=== Instructions for the task ===
Nothing in the listing should be dropped or altered when it is copied.
++++ The input ++++
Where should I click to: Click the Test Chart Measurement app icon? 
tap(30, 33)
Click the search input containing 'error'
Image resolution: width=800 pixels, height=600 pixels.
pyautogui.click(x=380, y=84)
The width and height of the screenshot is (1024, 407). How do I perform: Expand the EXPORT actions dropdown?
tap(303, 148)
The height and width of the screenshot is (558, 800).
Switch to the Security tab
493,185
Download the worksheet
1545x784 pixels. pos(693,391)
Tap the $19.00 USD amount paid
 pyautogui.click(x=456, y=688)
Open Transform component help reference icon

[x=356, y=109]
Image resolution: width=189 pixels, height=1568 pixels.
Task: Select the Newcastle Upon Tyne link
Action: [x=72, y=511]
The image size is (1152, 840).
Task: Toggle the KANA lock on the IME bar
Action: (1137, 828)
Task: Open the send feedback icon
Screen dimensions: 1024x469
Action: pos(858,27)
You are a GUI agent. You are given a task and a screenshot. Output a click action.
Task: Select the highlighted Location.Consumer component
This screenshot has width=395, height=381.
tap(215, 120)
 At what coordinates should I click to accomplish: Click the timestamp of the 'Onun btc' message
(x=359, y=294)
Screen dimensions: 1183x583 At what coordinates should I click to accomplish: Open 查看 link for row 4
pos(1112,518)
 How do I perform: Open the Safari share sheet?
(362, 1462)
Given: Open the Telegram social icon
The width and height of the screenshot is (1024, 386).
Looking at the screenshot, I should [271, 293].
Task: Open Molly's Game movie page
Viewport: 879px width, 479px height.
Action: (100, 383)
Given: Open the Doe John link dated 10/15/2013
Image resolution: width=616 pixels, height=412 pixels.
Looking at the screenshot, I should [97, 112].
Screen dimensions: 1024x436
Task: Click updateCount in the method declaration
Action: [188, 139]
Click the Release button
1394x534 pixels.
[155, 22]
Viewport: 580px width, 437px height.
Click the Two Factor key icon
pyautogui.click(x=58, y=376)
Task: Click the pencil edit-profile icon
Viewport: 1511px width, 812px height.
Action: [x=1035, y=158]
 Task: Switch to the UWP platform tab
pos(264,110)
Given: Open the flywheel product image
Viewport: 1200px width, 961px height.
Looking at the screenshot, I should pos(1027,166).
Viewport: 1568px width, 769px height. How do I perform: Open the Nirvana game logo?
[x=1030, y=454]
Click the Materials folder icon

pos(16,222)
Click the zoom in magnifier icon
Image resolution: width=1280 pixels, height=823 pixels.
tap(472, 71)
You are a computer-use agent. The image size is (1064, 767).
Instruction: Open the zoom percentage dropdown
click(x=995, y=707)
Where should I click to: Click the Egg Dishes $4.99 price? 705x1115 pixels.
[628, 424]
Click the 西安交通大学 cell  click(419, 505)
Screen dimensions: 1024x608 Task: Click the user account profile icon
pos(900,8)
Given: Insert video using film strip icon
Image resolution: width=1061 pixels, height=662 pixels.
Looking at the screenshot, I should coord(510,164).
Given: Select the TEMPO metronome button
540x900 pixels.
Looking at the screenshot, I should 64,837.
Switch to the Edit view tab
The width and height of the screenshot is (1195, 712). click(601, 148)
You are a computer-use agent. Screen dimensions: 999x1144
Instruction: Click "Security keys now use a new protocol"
++++
=== Worked solution ===
Where should I click to: Click the Test Chart Measurement app icon? 
tap(30, 33)
Click the search input containing 'error'
Image resolution: width=800 pixels, height=600 pixels.
pyautogui.click(x=380, y=84)
The width and height of the screenshot is (1024, 407). How do I perform: Expand the EXPORT actions dropdown?
tap(303, 148)
The height and width of the screenshot is (558, 800).
Switch to the Security tab
493,185
Download the worksheet
1545x784 pixels. pos(693,391)
Tap the $19.00 USD amount paid
 pyautogui.click(x=456, y=688)
Open Transform component help reference icon

[x=356, y=109]
Image resolution: width=189 pixels, height=1568 pixels.
Task: Select the Newcastle Upon Tyne link
Action: [x=72, y=511]
The image size is (1152, 840).
Task: Toggle the KANA lock on the IME bar
Action: (1137, 828)
Task: Open the send feedback icon
Screen dimensions: 1024x469
Action: pos(858,27)
You are a GUI agent. You are given a task and a screenshot. Output a click action.
Task: Select the highlighted Location.Consumer component
This screenshot has width=395, height=381.
tap(215, 120)
 At what coordinates should I click to accomplish: Click the timestamp of the 'Onun btc' message
(x=359, y=294)
Screen dimensions: 1183x583 At what coordinates should I click to accomplish: Open 查看 link for row 4
pos(1112,518)
 How do I perform: Open the Safari share sheet?
(362, 1462)
Given: Open the Telegram social icon
The width and height of the screenshot is (1024, 386).
Looking at the screenshot, I should [271, 293].
Task: Open Molly's Game movie page
Viewport: 879px width, 479px height.
Action: (100, 383)
Given: Open the Doe John link dated 10/15/2013
Image resolution: width=616 pixels, height=412 pixels.
Looking at the screenshot, I should [97, 112].
Screen dimensions: 1024x436
Task: Click updateCount in the method declaration
Action: [188, 139]
Click the Release button
1394x534 pixels.
[155, 22]
Viewport: 580px width, 437px height.
Click the Two Factor key icon
pyautogui.click(x=58, y=376)
Task: Click the pencil edit-profile icon
Viewport: 1511px width, 812px height.
Action: [x=1035, y=158]
 Task: Switch to the UWP platform tab
pos(264,110)
Given: Open the flywheel product image
Viewport: 1200px width, 961px height.
Looking at the screenshot, I should pos(1027,166).
Viewport: 1568px width, 769px height. How do I perform: Open the Nirvana game logo?
[x=1030, y=454]
Click the Materials folder icon

pos(16,222)
Click the zoom in magnifier icon
Image resolution: width=1280 pixels, height=823 pixels.
tap(472, 71)
You are a computer-use agent. The image size is (1064, 767).
Instruction: Open the zoom percentage dropdown
click(x=995, y=707)
Where should I click to: Click the Egg Dishes $4.99 price? 705x1115 pixels.
[628, 424]
Click the 西安交通大学 cell  click(419, 505)
Screen dimensions: 1024x608 Task: Click the user account profile icon
pos(900,8)
Given: Insert video using film strip icon
Image resolution: width=1061 pixels, height=662 pixels.
Looking at the screenshot, I should coord(510,164).
Given: Select the TEMPO metronome button
540x900 pixels.
Looking at the screenshot, I should 64,837.
Switch to the Edit view tab
The width and height of the screenshot is (1195, 712). click(601, 148)
You are a computer-use agent. Screen dimensions: 999x1144
Instruction: Click "Security keys now use a new protocol"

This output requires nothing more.